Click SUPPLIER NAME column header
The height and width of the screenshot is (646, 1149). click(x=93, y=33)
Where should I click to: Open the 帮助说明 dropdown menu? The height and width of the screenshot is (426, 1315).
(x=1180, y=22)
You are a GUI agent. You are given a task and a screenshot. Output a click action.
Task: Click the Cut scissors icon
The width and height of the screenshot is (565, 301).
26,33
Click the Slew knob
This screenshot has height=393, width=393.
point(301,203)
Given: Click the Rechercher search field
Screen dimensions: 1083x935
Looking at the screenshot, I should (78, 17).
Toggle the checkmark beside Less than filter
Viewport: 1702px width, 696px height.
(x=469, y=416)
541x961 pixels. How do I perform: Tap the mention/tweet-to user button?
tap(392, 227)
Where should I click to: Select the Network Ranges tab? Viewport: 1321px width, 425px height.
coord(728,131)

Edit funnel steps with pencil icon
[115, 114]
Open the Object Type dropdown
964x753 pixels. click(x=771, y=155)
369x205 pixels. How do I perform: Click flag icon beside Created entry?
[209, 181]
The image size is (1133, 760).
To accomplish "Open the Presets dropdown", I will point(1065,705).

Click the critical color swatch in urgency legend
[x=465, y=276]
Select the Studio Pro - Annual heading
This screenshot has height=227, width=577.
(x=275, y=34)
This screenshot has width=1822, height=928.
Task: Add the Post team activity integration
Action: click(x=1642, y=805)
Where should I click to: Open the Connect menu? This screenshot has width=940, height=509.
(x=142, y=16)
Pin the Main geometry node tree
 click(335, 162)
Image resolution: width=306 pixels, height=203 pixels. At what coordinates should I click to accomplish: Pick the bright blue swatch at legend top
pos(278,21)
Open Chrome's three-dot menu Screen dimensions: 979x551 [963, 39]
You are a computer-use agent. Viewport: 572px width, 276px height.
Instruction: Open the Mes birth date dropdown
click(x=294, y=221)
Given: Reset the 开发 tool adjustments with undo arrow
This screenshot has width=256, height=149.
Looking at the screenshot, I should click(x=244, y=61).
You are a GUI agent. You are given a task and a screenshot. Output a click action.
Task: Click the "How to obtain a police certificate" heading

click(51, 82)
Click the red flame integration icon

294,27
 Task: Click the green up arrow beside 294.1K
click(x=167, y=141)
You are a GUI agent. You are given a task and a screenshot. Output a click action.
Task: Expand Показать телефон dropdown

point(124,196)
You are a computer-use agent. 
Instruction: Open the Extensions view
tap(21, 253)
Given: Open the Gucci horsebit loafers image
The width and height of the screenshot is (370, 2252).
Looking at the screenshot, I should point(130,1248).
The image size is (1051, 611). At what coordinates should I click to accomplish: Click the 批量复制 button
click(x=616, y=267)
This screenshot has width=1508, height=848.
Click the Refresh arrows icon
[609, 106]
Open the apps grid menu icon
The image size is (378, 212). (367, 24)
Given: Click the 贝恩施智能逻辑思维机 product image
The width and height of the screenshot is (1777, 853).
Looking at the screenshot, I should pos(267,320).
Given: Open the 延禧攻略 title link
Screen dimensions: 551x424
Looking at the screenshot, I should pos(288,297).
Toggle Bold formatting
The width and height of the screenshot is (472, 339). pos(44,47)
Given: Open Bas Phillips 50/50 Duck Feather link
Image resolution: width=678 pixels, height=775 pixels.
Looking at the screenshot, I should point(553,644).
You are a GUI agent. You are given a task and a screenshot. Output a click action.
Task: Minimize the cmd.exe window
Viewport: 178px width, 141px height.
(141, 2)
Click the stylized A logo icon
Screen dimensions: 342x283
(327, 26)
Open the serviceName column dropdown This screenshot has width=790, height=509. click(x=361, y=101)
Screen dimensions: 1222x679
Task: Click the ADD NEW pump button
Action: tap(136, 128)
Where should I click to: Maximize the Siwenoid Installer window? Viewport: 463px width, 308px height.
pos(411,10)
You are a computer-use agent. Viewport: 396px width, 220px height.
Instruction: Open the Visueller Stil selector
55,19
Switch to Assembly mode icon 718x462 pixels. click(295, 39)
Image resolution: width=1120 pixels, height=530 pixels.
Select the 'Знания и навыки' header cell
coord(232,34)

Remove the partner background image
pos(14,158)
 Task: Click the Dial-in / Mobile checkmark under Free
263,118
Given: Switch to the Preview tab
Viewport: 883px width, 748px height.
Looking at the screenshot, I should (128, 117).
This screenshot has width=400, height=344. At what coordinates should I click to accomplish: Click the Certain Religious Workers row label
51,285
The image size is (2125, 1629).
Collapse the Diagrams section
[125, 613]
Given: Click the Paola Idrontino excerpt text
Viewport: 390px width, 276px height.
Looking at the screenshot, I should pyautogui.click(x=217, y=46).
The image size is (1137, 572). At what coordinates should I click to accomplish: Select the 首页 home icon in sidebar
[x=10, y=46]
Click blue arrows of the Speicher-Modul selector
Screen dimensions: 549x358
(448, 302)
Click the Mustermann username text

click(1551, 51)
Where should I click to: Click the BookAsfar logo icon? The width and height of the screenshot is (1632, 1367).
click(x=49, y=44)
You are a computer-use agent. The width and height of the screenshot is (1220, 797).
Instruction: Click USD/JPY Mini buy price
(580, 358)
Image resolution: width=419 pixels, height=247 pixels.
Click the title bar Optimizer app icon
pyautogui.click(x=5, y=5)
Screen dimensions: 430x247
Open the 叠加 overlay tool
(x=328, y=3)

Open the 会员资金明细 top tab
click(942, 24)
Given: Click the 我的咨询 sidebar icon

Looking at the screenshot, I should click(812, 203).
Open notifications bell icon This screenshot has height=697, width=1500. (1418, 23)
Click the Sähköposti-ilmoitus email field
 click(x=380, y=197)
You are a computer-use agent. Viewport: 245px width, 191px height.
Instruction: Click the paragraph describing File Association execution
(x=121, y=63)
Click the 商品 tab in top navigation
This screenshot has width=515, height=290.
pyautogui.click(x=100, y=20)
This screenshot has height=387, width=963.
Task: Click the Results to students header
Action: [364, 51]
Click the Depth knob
┄┄┄┄┄┄┄┄┄┄
Copy every line of the listing above without any changes.

:: Problem solution ::
Click SUPPLIER NAME column header
The height and width of the screenshot is (646, 1149). click(x=93, y=33)
Where should I click to: Open the 帮助说明 dropdown menu? The height and width of the screenshot is (426, 1315).
(x=1180, y=22)
You are a GUI agent. You are given a task and a screenshot. Output a click action.
Task: Click the Cut scissors icon
The width and height of the screenshot is (565, 301).
26,33
Click the Slew knob
This screenshot has height=393, width=393.
point(301,203)
Given: Click the Rechercher search field
Screen dimensions: 1083x935
Looking at the screenshot, I should (78, 17).
Toggle the checkmark beside Less than filter
Viewport: 1702px width, 696px height.
(x=469, y=416)
541x961 pixels. How do I perform: Tap the mention/tweet-to user button?
tap(392, 227)
Where should I click to: Select the Network Ranges tab? Viewport: 1321px width, 425px height.
coord(728,131)

Edit funnel steps with pencil icon
[115, 114]
Open the Object Type dropdown
964x753 pixels. click(x=771, y=155)
369x205 pixels. How do I perform: Click flag icon beside Created entry?
[209, 181]
The image size is (1133, 760).
To accomplish "Open the Presets dropdown", I will point(1065,705).

Click the critical color swatch in urgency legend
[x=465, y=276]
Select the Studio Pro - Annual heading
This screenshot has height=227, width=577.
(x=275, y=34)
This screenshot has width=1822, height=928.
Task: Add the Post team activity integration
Action: click(x=1642, y=805)
Where should I click to: Open the Connect menu? This screenshot has width=940, height=509.
(x=142, y=16)
Pin the Main geometry node tree
 click(335, 162)
Image resolution: width=306 pixels, height=203 pixels. At what coordinates should I click to accomplish: Pick the bright blue swatch at legend top
pos(278,21)
Open Chrome's three-dot menu Screen dimensions: 979x551 [963, 39]
You are a computer-use agent. Viewport: 572px width, 276px height.
Instruction: Open the Mes birth date dropdown
click(x=294, y=221)
Given: Reset the 开发 tool adjustments with undo arrow
This screenshot has width=256, height=149.
Looking at the screenshot, I should click(x=244, y=61).
You are a GUI agent. You are given a task and a screenshot. Output a click action.
Task: Click the "How to obtain a police certificate" heading

click(51, 82)
Click the red flame integration icon

294,27
 Task: Click the green up arrow beside 294.1K
click(x=167, y=141)
You are a GUI agent. You are given a task and a screenshot. Output a click action.
Task: Expand Показать телефон dropdown

point(124,196)
You are a computer-use agent. 
Instruction: Open the Extensions view
tap(21, 253)
Given: Open the Gucci horsebit loafers image
The width and height of the screenshot is (370, 2252).
Looking at the screenshot, I should point(130,1248).
The image size is (1051, 611). At what coordinates should I click to accomplish: Click the 批量复制 button
click(x=616, y=267)
This screenshot has width=1508, height=848.
Click the Refresh arrows icon
[609, 106]
Open the apps grid menu icon
The image size is (378, 212). (367, 24)
Given: Click the 贝恩施智能逻辑思维机 product image
The width and height of the screenshot is (1777, 853).
Looking at the screenshot, I should pos(267,320).
Given: Open the 延禧攻略 title link
Screen dimensions: 551x424
Looking at the screenshot, I should pos(288,297).
Toggle Bold formatting
The width and height of the screenshot is (472, 339). pos(44,47)
Given: Open Bas Phillips 50/50 Duck Feather link
Image resolution: width=678 pixels, height=775 pixels.
Looking at the screenshot, I should point(553,644).
You are a GUI agent. You are given a task and a screenshot. Output a click action.
Task: Minimize the cmd.exe window
Viewport: 178px width, 141px height.
(141, 2)
Click the stylized A logo icon
Screen dimensions: 342x283
(327, 26)
Open the serviceName column dropdown This screenshot has width=790, height=509. click(x=361, y=101)
Screen dimensions: 1222x679
Task: Click the ADD NEW pump button
Action: tap(136, 128)
Where should I click to: Maximize the Siwenoid Installer window? Viewport: 463px width, 308px height.
pos(411,10)
You are a computer-use agent. Viewport: 396px width, 220px height.
Instruction: Open the Visueller Stil selector
55,19
Switch to Assembly mode icon 718x462 pixels. click(295, 39)
Image resolution: width=1120 pixels, height=530 pixels.
Select the 'Знания и навыки' header cell
coord(232,34)

Remove the partner background image
pos(14,158)
 Task: Click the Dial-in / Mobile checkmark under Free
263,118
Given: Switch to the Preview tab
Viewport: 883px width, 748px height.
Looking at the screenshot, I should (128, 117).
This screenshot has width=400, height=344. At what coordinates should I click to accomplish: Click the Certain Religious Workers row label
51,285
The image size is (2125, 1629).
Collapse the Diagrams section
[125, 613]
Given: Click the Paola Idrontino excerpt text
Viewport: 390px width, 276px height.
Looking at the screenshot, I should pyautogui.click(x=217, y=46).
The image size is (1137, 572). At what coordinates should I click to accomplish: Select the 首页 home icon in sidebar
[x=10, y=46]
Click blue arrows of the Speicher-Modul selector
Screen dimensions: 549x358
(448, 302)
Click the Mustermann username text

click(1551, 51)
Where should I click to: Click the BookAsfar logo icon? The width and height of the screenshot is (1632, 1367).
click(x=49, y=44)
You are a computer-use agent. The width and height of the screenshot is (1220, 797).
Instruction: Click USD/JPY Mini buy price
(580, 358)
Image resolution: width=419 pixels, height=247 pixels.
Click the title bar Optimizer app icon
pyautogui.click(x=5, y=5)
Screen dimensions: 430x247
Open the 叠加 overlay tool
(x=328, y=3)

Open the 会员资金明细 top tab
click(942, 24)
Given: Click the 我的咨询 sidebar icon

Looking at the screenshot, I should click(812, 203).
Open notifications bell icon This screenshot has height=697, width=1500. (1418, 23)
Click the Sähköposti-ilmoitus email field
 click(x=380, y=197)
You are a computer-use agent. Viewport: 245px width, 191px height.
Instruction: Click the paragraph describing File Association execution
(x=121, y=63)
Click the 商品 tab in top navigation
This screenshot has width=515, height=290.
pyautogui.click(x=100, y=20)
This screenshot has height=387, width=963.
Task: Click the Results to students header
Action: [364, 51]
Click the Depth knob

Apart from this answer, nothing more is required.